** Task instructions **
Transcribe word for word the lines below from the line with "Screen dimensions: 758x562" through the line with "Image resolution: width=1002", ends included.

** Entries shown **
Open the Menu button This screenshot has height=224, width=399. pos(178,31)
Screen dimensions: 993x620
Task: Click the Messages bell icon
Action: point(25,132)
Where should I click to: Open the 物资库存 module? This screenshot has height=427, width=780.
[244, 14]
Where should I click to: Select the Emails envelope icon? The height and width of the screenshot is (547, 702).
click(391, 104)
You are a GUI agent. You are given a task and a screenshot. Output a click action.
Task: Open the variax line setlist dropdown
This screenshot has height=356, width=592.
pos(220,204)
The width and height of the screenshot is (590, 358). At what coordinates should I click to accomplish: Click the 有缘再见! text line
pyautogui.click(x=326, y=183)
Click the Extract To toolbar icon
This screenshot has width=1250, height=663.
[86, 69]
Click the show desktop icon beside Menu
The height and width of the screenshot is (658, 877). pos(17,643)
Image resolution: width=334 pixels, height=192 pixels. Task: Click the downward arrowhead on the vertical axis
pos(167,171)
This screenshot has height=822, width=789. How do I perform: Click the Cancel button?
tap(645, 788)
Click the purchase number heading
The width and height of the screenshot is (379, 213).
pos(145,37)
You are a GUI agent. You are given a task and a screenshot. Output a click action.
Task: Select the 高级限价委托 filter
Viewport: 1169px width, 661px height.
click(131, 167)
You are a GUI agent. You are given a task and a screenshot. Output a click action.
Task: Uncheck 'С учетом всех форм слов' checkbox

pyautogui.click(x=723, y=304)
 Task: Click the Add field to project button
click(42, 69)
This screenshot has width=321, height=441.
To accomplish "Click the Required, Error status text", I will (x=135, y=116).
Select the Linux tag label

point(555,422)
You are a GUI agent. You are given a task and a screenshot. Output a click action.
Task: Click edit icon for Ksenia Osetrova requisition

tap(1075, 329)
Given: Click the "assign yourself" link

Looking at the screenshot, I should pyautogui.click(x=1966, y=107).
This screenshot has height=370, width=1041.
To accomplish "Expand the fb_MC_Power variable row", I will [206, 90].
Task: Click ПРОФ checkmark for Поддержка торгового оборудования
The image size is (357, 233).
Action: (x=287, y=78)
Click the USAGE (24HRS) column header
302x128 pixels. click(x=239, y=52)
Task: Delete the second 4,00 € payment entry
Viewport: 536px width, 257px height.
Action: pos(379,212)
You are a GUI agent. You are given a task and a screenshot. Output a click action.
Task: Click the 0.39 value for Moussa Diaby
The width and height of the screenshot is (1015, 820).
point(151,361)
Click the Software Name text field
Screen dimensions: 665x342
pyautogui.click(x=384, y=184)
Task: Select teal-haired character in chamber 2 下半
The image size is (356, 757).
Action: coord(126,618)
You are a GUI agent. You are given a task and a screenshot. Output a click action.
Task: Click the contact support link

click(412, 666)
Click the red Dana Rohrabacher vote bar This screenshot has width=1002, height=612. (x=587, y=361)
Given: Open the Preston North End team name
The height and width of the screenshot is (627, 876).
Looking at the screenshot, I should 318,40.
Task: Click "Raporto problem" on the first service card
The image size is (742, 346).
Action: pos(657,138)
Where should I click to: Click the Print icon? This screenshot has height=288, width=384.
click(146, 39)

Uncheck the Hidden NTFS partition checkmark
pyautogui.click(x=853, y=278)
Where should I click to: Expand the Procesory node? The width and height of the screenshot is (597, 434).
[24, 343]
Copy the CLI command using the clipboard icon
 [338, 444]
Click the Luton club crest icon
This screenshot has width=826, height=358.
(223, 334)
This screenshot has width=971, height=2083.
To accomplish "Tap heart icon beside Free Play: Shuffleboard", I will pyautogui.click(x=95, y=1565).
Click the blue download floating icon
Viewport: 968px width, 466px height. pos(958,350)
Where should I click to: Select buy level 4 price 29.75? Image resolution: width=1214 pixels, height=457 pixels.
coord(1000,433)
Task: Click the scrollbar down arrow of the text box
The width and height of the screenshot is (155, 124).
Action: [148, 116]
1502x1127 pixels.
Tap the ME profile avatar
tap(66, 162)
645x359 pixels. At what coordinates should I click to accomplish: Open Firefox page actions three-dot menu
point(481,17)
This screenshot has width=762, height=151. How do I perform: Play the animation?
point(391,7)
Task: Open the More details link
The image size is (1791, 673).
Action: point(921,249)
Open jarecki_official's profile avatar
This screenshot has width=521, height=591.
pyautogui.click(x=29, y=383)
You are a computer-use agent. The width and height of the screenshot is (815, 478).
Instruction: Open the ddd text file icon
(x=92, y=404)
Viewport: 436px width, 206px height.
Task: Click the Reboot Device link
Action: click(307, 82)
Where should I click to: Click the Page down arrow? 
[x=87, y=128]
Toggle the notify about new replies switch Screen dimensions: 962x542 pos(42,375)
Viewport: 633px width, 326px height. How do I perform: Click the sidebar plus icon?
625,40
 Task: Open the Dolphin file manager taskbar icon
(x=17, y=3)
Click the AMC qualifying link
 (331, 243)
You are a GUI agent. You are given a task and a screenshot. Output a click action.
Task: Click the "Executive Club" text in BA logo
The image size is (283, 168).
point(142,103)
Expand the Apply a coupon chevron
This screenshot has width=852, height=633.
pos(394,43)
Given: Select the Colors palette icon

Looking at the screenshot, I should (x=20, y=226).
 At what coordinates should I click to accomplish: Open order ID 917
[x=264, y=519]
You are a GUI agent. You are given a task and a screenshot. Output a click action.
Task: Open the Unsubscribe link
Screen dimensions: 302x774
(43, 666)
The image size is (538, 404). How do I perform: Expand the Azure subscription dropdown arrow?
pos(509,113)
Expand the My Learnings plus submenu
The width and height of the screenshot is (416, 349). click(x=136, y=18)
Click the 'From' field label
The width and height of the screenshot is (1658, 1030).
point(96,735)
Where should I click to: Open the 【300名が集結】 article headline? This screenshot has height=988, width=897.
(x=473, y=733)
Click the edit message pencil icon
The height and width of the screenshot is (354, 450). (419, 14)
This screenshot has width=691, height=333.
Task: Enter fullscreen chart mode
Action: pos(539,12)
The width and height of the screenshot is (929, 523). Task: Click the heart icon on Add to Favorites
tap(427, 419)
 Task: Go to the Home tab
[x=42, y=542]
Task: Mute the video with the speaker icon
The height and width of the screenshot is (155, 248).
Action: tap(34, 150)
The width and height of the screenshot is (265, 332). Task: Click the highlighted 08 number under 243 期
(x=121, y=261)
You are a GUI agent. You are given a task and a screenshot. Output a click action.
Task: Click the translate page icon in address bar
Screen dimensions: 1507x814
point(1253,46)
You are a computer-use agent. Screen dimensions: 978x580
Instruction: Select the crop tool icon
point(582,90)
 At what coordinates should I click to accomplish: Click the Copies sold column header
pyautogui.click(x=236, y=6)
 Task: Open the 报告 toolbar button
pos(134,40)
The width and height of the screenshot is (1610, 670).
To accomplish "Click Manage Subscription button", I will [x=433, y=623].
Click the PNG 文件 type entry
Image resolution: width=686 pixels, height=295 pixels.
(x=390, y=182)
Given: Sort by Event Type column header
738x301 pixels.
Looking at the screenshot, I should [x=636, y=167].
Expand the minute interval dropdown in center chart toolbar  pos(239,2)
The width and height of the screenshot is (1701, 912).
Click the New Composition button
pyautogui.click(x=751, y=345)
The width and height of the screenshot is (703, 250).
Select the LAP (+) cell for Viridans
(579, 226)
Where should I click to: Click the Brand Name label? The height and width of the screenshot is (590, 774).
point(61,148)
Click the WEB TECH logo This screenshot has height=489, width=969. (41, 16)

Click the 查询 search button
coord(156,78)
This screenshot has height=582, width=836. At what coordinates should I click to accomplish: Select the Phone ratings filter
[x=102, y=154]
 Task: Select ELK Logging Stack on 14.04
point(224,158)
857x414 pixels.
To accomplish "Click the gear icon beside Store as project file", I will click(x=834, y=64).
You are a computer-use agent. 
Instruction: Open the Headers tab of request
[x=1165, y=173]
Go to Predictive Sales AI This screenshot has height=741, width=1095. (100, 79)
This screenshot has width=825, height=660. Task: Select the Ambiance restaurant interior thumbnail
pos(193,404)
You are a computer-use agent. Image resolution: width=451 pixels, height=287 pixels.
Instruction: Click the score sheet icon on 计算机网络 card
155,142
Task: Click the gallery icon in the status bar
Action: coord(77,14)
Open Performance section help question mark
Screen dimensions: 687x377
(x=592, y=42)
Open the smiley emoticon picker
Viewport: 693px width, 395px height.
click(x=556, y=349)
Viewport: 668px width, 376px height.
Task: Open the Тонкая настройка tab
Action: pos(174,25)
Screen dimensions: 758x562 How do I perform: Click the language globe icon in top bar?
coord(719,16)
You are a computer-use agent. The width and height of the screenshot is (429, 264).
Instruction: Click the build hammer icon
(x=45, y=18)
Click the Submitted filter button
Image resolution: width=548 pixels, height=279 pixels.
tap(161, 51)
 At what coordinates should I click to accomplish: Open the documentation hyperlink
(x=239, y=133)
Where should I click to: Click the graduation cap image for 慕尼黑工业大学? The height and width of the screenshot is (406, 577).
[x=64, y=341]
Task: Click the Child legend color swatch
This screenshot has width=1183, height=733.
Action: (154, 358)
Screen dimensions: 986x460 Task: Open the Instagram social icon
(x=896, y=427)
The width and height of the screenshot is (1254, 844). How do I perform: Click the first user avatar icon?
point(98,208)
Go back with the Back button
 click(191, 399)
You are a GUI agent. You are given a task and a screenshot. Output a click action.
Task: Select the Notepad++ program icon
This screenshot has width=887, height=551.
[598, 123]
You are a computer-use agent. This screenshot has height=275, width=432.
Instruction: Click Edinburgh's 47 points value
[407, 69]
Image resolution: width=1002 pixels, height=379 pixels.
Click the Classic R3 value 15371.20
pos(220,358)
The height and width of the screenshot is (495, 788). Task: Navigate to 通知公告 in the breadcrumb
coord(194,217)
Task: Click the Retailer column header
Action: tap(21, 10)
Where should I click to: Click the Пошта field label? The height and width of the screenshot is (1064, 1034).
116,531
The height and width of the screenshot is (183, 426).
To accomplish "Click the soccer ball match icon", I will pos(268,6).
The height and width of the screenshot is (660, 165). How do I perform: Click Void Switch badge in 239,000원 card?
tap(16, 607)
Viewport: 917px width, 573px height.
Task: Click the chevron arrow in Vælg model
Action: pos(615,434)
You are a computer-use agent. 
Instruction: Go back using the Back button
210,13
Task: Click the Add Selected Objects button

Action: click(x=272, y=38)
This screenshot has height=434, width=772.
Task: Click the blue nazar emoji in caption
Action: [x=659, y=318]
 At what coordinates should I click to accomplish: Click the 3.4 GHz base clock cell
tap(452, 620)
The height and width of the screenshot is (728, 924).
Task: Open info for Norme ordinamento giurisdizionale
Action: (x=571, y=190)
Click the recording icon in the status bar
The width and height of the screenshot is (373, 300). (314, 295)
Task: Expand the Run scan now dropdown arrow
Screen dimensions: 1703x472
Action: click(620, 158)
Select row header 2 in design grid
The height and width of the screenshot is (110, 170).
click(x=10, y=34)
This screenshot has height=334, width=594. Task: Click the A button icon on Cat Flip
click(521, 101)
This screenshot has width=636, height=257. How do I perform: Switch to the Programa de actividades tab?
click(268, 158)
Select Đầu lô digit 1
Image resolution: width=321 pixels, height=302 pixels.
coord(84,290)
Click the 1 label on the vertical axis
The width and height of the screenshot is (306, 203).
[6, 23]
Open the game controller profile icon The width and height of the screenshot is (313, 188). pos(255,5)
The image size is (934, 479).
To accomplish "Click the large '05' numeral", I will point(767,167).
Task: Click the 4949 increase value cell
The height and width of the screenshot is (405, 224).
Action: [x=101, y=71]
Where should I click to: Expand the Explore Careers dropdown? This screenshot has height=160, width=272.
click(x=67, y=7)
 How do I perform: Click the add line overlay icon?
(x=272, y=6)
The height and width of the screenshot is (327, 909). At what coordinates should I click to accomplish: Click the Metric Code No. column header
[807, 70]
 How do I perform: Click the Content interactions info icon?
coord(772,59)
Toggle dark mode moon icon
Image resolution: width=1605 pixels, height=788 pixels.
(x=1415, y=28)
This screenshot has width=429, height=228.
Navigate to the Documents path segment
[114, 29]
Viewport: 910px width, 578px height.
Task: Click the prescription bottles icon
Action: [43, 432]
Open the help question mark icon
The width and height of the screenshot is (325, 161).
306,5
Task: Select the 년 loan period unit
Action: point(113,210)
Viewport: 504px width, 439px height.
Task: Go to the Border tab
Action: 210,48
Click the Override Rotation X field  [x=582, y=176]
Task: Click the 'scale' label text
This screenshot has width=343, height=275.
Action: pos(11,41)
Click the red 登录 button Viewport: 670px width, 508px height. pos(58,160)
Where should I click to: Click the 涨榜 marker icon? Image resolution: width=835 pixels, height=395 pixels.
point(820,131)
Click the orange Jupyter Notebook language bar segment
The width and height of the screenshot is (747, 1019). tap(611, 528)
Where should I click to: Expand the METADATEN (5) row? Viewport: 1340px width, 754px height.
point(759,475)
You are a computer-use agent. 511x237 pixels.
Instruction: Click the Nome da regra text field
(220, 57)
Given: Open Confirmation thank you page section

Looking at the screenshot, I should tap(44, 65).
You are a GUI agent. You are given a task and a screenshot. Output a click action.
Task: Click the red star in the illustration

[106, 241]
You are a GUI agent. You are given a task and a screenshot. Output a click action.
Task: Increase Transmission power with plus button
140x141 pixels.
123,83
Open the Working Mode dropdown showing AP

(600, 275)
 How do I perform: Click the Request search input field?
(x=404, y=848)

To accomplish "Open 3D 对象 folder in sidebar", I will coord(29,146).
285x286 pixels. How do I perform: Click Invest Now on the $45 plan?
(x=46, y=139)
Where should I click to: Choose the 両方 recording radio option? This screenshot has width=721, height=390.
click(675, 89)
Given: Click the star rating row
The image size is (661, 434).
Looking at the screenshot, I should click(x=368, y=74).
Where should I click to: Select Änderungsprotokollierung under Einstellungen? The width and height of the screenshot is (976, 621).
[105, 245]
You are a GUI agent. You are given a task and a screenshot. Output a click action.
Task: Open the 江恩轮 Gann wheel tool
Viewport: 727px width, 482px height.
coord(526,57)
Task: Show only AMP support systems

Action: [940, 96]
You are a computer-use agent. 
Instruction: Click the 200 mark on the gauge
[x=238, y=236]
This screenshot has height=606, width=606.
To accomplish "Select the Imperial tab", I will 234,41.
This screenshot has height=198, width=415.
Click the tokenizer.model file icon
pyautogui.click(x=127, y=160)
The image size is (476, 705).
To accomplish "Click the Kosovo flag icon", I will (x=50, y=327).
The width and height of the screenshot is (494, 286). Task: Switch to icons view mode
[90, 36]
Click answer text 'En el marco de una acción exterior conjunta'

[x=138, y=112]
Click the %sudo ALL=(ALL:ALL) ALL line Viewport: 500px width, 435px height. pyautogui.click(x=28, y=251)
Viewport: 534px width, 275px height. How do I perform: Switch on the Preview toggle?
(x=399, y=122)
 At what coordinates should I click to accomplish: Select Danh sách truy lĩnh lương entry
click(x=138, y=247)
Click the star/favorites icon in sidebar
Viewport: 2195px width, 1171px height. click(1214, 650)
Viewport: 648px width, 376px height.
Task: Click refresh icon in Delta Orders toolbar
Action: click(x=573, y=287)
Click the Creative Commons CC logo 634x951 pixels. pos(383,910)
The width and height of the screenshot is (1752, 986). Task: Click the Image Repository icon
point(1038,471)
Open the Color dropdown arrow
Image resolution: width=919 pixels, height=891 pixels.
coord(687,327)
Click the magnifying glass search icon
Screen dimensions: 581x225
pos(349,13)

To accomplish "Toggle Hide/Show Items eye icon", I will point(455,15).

** Written answer **
Screen dimensions: 758x562 How do I perform: Click the language globe icon in top bar?
coord(719,16)
You are a computer-use agent. The width and height of the screenshot is (429, 264).
Instruction: Click the build hammer icon
(x=45, y=18)
Click the Submitted filter button
Image resolution: width=548 pixels, height=279 pixels.
tap(161, 51)
 At what coordinates should I click to accomplish: Open the documentation hyperlink
(x=239, y=133)
Where should I click to: Click the graduation cap image for 慕尼黑工业大学? The height and width of the screenshot is (406, 577).
[x=64, y=341]
Task: Click the Child legend color swatch
This screenshot has width=1183, height=733.
Action: (154, 358)
Screen dimensions: 986x460 Task: Open the Instagram social icon
(x=896, y=427)
The width and height of the screenshot is (1254, 844). How do I perform: Click the first user avatar icon?
point(98,208)
Go back with the Back button
 click(191, 399)
You are a GUI agent. You are given a task and a screenshot. Output a click action.
Task: Select the Notepad++ program icon
This screenshot has width=887, height=551.
[598, 123]
You are a computer-use agent. This screenshot has height=275, width=432.
Instruction: Click Edinburgh's 47 points value
[407, 69]
Image resolution: width=1002 pixels, height=379 pixels.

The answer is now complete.